Guillian Barre Syndrome

Question 1

What is the pathophysiology behind GBS?

Answer 1

• Aka acute inflammatory demyelinating polyneuropathy (AIDP), the commonest type of GBS.
Pathophysiology
  
  • Patchy demyelination of nerve roots though autoimmune T cell destruction.
  • Due to molecular mimicry post infection.

Question 2

What causes GBS?

Answer 2

• URTI (1 in 2): CMV, EBV, Mycoplasma.
  
  • Gastroenteritis: Campylobacter jejuni.
  • Idiopathic (1 in 3).
  • Rare causes: HIV seroconversion, possibly flu vaccine (but if so, extremely rare and benefits of vaccine far outweigh the risk).

Question 3

What is the time course of GBS?

Answer 3

• 2-4 week progressive phase, then recovery.
  
  • Chronic inflammatory demyelinating polyneuropathy (CIDP) is its chronic counterpart, and the label applied when GBS symptoms fail to plateau and begin improvement within 8 weeks.

Question 4

What are the signs and symptoms of GBS?

Answer 4

• Typically presents around 2-4 weeks post infection.
Ascending motor and sensory symptoms:
  
  • Starts with distal paraesthesia and proximal weakness.
  • Limbs are first affected.
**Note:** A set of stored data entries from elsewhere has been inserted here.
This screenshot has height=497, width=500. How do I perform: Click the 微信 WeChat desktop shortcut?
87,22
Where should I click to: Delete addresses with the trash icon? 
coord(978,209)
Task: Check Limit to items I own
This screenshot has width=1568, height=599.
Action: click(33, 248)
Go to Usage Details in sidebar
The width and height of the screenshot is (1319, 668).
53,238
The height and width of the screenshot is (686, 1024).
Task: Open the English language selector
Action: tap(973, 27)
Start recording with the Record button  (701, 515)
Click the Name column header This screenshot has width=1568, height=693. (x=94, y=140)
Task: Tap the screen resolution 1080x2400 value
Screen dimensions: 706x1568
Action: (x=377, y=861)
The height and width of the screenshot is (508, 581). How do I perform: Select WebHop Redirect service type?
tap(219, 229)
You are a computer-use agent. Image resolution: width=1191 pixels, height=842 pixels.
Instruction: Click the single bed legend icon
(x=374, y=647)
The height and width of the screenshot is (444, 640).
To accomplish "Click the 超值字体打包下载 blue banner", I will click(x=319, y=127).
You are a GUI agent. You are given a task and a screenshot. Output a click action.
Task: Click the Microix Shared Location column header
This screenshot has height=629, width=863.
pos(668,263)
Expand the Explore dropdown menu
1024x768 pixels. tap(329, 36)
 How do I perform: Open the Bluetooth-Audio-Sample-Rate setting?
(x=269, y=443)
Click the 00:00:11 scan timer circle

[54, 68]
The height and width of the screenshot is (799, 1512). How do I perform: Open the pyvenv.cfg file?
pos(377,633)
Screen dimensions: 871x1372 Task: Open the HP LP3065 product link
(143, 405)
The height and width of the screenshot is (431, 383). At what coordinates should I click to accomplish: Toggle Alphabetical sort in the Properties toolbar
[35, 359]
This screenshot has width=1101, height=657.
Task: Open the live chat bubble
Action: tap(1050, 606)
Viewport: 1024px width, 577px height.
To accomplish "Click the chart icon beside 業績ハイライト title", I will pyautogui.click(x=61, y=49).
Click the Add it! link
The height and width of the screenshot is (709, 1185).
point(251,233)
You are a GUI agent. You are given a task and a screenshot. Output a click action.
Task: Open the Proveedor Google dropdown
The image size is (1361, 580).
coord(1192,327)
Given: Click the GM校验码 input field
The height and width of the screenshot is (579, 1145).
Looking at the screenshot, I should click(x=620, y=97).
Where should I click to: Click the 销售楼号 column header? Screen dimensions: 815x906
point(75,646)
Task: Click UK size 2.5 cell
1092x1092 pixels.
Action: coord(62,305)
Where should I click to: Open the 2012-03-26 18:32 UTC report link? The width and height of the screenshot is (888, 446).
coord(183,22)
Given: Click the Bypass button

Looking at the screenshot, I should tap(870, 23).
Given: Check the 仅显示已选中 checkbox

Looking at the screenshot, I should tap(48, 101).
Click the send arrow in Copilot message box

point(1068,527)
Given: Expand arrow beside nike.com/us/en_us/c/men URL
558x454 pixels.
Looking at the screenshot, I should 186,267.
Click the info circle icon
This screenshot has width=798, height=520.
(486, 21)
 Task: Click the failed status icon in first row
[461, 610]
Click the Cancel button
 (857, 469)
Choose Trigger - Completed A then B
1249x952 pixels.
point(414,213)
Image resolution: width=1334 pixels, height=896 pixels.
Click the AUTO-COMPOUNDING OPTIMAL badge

Usually starts with legs, but can be arms too.
  • Proceeds to affect trunk, respiratory muscles, and cranial nerves (especially CN7).
  • Usually symmetrical.
• Other features:
  
  • ↓Reflexes (95%).
  • Pain: back, limb.
  • Autonomic symptoms: ↓sweating, arrhythmias especially ↑HR, ↑BP or ↓BP, ileus.
  • 15% have a descending pattern e.g. cranial nerves affected first.
• AIDP is the commonest type. Other variants are:
  
  • Miller Fischer syndrome: descending paralysis. Triad of ophthalmoplegia, ataxia (limb/gait), and areflexia. Anti-GQ1b Ab +ve.
  • Acute motor sensory axonal neuropathy: acute quadriparesis, areflexia, distal sensory loss, and respiratory insufficiency. Poor recovery.
  • Acute motor axonal neuropathy: symmetrical limb weakness, areflexia, and face weakness. Commoner in China.
• DDx: Acute neurogenic ventilatory failure
  
  • Guillain-Barré syndrome.
  • Myasthenia gravis.
  • Polymyositis
  • MND
  • Botulism
  • Polio

Question 5

Which investigations should be done in suspected GBS?

Answer 5

• Bloods:
  
  • U+E: SIADH may occur in up to 50%, likely due to dysautonomia.
  • LFT: occasionally ↑ALT and ↑AST (mechanism unclear).
  • Peripheral and central nervous system Ab screen.
• Consider stool culture to check for recent C. jejuni infection.
Special tests:
  
  • Nerve conduction studies are the key diagnostic test, showing slowed conduction. 95% sensitive.
  • LP: ↑protein. Often normal in first week, so its use early on is mainly to exclude other diagnoses.
  • Spirometry: carry out regularly to look for signs of respiratory compromise (↓FVC).
• Imaging:
  
  • MRI to rule out other causes e.g. disc problem.
  • ECG: may show arrhythmias, heart block.

Question 6

How is GBS managed?

Answer 6

• Supportive treatment, including HR and BP control. In some cases this is sufficient.
  
  • IVIg or plasma exchange, especially if severe (e.g. non-ambulatory).
  • ITU transfer if ↓FVC.
  • DVT prophylaxis.
  • There is little evidence for steroids.
• Intravenous immunoglobulin (IVIg)
Pooled IgG of >1000 donors.
Mechanism
Unclear, but may include:
  
  • Neutralises cytokines.
  • Modulates Fc receptor-mediated phagocytosis.
  • Stimulates complement removal of all Ab including host auto-Ab.

Question 7

What are the side-effects of intravenous immunoglobulin?

Answer 7

• Infection from donors.

* Anaphylaxis if IgA deficient. Plasma exchange is an alternative for these patients.

Question 8

What is the prognosis for GBS?

Answer 8

• 80% recover, including those who become fully paralysed.
  
  • 10% can’t walk at 1 year.
  • 10% mortality.